Coloreando la música: la habilidad del profesor de música del colegio Montearagón

Puede parecer una metáfora o una figura estilística; pero no lo es. Hay personas que mezclan las sensaciones que producen los sentidos, y en casos como el que nos ocupa, producen arte.

El profesor de música de Secundaria del colegio Montearagón, Mauro Albero, experimenta desde pequeño una extraña habilidad, la denominada ‘sinestesia’, es decir, percibe la sensación propia de un sentido a través de un sentido diferente.

Cada nota es un color para Mauro Albero

“¡Es lo más normal del mundo! Tanto que, hasta la universidad, creía que le pasaba a todas las personas!” Y así, cuando compone o interpreta con los alumnos del colegio Montearagón cada nota es un color, una tonalidad. 

Por ejemplo, para él, el acorde de Do menor es de color verde oscuro, por ello, nos comenta que en sus composiciones lo usa a menudo ya que el verde oscuro es su color preferido, al igual que el número 13 es de color verde oscuro, y por eso es su número preferido; al final todo está unido en la cabeza de un sinestésico.

También los medios han recogido esta productiva habilidad.

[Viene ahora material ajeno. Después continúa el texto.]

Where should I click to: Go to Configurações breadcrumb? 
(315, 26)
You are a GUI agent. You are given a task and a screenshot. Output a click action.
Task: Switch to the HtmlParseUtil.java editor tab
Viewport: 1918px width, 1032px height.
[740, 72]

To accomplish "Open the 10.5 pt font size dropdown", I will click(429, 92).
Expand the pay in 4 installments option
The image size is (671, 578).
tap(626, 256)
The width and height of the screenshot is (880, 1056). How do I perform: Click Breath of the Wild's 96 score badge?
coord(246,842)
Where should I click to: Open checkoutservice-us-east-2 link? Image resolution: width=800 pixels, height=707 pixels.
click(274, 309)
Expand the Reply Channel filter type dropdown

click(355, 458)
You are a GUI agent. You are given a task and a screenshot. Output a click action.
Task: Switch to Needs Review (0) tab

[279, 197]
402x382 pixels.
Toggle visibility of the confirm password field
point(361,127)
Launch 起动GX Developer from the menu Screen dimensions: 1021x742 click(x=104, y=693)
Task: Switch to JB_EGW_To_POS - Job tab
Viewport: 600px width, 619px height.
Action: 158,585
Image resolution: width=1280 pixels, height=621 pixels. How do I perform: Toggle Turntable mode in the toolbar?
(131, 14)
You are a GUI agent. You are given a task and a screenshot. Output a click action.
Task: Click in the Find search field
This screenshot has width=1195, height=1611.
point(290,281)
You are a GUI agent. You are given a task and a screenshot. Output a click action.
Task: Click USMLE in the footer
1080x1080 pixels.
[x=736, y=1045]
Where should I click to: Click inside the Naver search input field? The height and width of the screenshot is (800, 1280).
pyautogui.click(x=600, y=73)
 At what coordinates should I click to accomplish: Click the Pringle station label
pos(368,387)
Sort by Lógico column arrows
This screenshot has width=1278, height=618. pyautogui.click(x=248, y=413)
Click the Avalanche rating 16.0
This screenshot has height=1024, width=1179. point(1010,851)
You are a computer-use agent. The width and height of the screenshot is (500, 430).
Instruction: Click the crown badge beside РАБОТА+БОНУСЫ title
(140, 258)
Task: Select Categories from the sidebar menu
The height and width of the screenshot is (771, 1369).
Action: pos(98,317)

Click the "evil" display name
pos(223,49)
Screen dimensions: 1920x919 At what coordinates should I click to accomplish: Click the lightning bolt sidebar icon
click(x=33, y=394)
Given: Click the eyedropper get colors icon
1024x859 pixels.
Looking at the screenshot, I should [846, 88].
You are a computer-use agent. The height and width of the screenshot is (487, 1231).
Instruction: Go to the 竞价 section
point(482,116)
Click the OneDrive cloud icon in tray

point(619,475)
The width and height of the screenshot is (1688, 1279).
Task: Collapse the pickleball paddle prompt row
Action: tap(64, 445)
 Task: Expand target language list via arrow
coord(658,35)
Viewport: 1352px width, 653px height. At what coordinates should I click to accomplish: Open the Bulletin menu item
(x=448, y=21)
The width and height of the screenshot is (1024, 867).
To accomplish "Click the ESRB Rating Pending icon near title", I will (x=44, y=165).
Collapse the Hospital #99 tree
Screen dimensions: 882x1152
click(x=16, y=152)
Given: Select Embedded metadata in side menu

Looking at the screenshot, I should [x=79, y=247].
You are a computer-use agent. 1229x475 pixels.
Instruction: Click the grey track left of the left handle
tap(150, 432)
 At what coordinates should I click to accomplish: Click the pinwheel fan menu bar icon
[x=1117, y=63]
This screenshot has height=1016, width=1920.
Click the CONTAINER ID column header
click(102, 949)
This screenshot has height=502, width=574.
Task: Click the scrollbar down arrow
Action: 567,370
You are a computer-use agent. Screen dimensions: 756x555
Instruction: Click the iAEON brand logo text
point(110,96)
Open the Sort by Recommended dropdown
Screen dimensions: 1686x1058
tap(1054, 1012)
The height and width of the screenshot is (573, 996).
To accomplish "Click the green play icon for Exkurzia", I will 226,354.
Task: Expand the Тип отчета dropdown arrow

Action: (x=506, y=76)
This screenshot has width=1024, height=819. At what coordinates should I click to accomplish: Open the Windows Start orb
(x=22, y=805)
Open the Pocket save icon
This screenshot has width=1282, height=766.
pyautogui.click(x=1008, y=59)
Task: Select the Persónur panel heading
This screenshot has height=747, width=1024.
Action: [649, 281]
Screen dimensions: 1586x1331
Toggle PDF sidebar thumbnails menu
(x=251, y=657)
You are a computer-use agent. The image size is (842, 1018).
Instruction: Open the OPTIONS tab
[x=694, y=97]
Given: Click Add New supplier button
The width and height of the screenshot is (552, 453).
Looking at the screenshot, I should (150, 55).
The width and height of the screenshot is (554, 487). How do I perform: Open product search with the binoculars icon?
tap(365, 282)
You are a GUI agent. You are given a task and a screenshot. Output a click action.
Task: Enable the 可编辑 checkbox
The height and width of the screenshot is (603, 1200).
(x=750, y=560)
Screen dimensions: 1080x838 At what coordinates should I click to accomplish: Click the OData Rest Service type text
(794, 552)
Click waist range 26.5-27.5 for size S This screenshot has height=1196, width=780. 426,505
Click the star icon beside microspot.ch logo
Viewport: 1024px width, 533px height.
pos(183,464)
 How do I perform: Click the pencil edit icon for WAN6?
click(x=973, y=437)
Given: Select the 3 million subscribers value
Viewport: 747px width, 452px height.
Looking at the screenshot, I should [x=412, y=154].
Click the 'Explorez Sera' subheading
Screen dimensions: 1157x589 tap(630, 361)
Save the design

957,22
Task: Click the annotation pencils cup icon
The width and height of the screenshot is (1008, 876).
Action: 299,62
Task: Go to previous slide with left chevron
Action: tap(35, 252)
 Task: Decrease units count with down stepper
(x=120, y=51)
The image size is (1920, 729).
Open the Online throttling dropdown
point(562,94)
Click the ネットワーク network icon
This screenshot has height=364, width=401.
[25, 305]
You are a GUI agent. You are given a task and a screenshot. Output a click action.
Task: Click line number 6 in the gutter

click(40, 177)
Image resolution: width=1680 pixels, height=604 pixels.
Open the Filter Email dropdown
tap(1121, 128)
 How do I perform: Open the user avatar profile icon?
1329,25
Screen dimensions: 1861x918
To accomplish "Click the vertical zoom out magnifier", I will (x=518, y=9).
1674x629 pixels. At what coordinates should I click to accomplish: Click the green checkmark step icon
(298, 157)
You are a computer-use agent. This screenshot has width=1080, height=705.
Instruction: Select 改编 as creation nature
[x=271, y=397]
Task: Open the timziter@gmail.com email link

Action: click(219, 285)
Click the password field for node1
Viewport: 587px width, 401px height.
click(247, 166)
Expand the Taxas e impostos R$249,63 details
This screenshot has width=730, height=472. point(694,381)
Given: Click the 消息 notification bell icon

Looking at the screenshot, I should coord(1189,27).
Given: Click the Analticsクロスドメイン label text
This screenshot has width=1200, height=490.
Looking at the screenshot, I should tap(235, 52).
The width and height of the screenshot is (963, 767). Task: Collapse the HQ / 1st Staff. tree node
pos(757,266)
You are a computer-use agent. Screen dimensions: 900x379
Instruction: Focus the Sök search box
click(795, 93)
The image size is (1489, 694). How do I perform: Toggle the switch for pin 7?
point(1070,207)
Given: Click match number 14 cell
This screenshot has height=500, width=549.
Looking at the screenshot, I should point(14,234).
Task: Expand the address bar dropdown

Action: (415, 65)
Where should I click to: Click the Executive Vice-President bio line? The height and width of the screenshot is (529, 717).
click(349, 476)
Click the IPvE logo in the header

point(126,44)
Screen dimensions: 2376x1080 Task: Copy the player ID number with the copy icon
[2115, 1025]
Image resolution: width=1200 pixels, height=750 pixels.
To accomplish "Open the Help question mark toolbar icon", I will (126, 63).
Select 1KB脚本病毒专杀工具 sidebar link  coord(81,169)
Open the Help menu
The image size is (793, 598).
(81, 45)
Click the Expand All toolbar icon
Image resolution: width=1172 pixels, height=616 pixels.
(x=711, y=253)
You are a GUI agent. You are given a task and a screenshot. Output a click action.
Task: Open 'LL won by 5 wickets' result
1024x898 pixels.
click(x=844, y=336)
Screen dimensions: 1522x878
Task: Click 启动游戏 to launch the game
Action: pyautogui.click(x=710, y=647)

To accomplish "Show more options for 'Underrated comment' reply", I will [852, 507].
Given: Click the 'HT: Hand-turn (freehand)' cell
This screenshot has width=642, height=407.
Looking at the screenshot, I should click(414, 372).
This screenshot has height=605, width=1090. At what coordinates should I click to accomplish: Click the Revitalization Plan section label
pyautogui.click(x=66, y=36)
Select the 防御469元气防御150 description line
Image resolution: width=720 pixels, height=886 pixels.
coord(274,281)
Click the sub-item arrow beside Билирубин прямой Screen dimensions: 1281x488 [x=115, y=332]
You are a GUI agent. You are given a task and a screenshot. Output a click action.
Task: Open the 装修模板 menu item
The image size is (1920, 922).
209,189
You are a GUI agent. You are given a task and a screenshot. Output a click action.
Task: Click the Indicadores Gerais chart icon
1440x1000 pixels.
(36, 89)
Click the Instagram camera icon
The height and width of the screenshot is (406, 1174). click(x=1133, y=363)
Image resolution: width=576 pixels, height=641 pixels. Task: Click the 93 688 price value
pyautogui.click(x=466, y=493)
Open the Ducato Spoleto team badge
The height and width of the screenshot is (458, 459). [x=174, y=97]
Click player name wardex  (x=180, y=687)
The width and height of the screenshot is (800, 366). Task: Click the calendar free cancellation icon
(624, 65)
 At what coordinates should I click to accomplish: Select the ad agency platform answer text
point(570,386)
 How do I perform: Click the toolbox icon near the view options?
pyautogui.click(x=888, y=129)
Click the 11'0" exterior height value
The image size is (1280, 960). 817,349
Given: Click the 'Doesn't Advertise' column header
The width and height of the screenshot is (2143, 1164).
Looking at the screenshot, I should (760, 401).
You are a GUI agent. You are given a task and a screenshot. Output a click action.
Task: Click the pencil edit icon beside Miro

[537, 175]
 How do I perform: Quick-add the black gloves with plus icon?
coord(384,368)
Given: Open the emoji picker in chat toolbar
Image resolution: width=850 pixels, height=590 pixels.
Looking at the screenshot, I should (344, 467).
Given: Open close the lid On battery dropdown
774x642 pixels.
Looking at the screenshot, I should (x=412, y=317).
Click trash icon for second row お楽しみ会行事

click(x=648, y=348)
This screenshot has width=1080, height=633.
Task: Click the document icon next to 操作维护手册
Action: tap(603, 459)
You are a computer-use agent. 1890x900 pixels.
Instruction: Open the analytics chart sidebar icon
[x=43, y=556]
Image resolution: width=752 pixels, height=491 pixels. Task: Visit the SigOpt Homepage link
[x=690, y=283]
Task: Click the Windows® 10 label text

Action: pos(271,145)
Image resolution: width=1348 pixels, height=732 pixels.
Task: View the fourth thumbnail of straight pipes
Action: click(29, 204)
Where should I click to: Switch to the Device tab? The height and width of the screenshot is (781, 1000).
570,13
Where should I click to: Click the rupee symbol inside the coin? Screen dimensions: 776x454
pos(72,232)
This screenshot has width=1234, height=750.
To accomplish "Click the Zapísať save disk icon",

Sinestesia: el significado en color de la música

Esta habilidad lleva a este docente a situaciones anecdóticas y curiosas. Por ejemplo, cuando pasaba temporadas en Madrid por razones laborales, en ocasiones confundía las paradas de metro, ya que en Madrid cada parada tiene asignada un número y un color que no corresponden a la visión sintestésica del profesor, y muchas veces buscaba la parada 5 -que en Madrid está representada de color verde, y sin querer se metía en la de color rojo (el 5 es de color rojo en la cabeza de Mauro), que es otro número, y sin darse cuenta podía aparecer en la otra punta.

Tampoco es la primera vez que, en cualquier clase de la ESO, al decir un acorde para tocar con el ukelele o con otro instrumento, en vez de decirlo, dice el color, y hasta que los alumnos no le advierten de ello, puede seguir así, coloreando la música.

Mauro mejor que nadie entiende eso del ‘verde chillón’ o lo de la ‘soledad sonora’.